__Provided data__

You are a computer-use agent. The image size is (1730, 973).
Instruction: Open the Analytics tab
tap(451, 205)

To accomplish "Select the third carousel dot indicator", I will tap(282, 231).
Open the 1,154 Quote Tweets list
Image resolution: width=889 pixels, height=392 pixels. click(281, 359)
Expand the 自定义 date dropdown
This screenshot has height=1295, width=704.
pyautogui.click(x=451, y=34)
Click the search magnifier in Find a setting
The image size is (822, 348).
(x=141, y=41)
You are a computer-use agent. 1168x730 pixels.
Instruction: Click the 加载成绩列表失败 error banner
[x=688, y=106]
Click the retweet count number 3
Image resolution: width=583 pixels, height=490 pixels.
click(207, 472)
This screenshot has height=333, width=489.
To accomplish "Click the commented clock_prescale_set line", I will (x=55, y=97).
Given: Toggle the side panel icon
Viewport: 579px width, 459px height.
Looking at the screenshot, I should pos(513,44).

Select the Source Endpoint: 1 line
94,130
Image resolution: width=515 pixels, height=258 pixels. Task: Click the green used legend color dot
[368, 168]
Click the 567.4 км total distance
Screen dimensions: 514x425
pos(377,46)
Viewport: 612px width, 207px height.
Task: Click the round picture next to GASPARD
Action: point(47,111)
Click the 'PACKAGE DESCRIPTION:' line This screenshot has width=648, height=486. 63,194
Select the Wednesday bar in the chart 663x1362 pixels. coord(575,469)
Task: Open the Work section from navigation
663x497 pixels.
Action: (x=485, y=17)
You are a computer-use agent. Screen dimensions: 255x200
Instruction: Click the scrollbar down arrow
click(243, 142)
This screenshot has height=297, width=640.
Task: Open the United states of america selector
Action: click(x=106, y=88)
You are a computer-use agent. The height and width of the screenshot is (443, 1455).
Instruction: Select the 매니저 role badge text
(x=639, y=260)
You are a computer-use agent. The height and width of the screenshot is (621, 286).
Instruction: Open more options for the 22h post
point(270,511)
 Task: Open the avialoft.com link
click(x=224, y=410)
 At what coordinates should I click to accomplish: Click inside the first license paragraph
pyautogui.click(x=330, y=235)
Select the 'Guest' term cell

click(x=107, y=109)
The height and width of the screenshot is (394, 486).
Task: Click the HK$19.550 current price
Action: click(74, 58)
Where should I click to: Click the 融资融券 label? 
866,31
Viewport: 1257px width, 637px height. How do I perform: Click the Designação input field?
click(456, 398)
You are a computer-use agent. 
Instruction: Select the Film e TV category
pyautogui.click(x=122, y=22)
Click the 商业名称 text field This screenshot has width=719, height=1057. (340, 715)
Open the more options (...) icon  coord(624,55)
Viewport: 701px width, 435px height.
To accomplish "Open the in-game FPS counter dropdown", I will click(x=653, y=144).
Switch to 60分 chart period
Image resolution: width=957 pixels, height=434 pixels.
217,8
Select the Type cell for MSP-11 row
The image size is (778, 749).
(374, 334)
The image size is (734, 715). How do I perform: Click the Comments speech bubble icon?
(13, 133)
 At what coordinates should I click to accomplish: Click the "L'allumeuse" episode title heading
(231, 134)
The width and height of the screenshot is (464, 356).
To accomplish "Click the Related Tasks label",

__Brief__
The records shown above are to be retyped exactly, with none omitted.

__Task solution__
You are a computer-use agent. The image size is (1730, 973).
Instruction: Open the Analytics tab
tap(451, 205)

To accomplish "Select the third carousel dot indicator", I will tap(282, 231).
Open the 1,154 Quote Tweets list
Image resolution: width=889 pixels, height=392 pixels. click(281, 359)
Expand the 自定义 date dropdown
This screenshot has height=1295, width=704.
pyautogui.click(x=451, y=34)
Click the search magnifier in Find a setting
The image size is (822, 348).
(x=141, y=41)
You are a computer-use agent. 1168x730 pixels.
Instruction: Click the 加载成绩列表失败 error banner
[x=688, y=106]
Click the retweet count number 3
Image resolution: width=583 pixels, height=490 pixels.
click(207, 472)
This screenshot has height=333, width=489.
To accomplish "Click the commented clock_prescale_set line", I will (x=55, y=97).
Given: Toggle the side panel icon
Viewport: 579px width, 459px height.
Looking at the screenshot, I should pos(513,44).

Select the Source Endpoint: 1 line
94,130
Image resolution: width=515 pixels, height=258 pixels. Task: Click the green used legend color dot
[368, 168]
Click the 567.4 км total distance
Screen dimensions: 514x425
pos(377,46)
Viewport: 612px width, 207px height.
Task: Click the round picture next to GASPARD
Action: point(47,111)
Click the 'PACKAGE DESCRIPTION:' line This screenshot has width=648, height=486. 63,194
Select the Wednesday bar in the chart 663x1362 pixels. coord(575,469)
Task: Open the Work section from navigation
663x497 pixels.
Action: (x=485, y=17)
You are a computer-use agent. Screen dimensions: 255x200
Instruction: Click the scrollbar down arrow
click(243, 142)
This screenshot has height=297, width=640.
Task: Open the United states of america selector
Action: click(x=106, y=88)
You are a computer-use agent. The height and width of the screenshot is (443, 1455).
Instruction: Select the 매니저 role badge text
(x=639, y=260)
You are a computer-use agent. The height and width of the screenshot is (621, 286).
Instruction: Open more options for the 22h post
point(270,511)
 Task: Open the avialoft.com link
click(x=224, y=410)
 At what coordinates should I click to accomplish: Click inside the first license paragraph
pyautogui.click(x=330, y=235)
Select the 'Guest' term cell

click(x=107, y=109)
The height and width of the screenshot is (394, 486).
Task: Click the HK$19.550 current price
Action: click(74, 58)
Where should I click to: Click the 融资融券 label? 
866,31
Viewport: 1257px width, 637px height. How do I perform: Click the Designação input field?
click(456, 398)
You are a computer-use agent. 
Instruction: Select the Film e TV category
pyautogui.click(x=122, y=22)
Click the 商业名称 text field This screenshot has width=719, height=1057. (340, 715)
Open the more options (...) icon  coord(624,55)
Viewport: 701px width, 435px height.
To accomplish "Open the in-game FPS counter dropdown", I will click(x=653, y=144).
Switch to 60分 chart period
Image resolution: width=957 pixels, height=434 pixels.
217,8
Select the Type cell for MSP-11 row
The image size is (778, 749).
(374, 334)
The image size is (734, 715). How do I perform: Click the Comments speech bubble icon?
(13, 133)
 At what coordinates should I click to accomplish: Click the "L'allumeuse" episode title heading
(231, 134)
The width and height of the screenshot is (464, 356).
To accomplish "Click the Related Tasks label",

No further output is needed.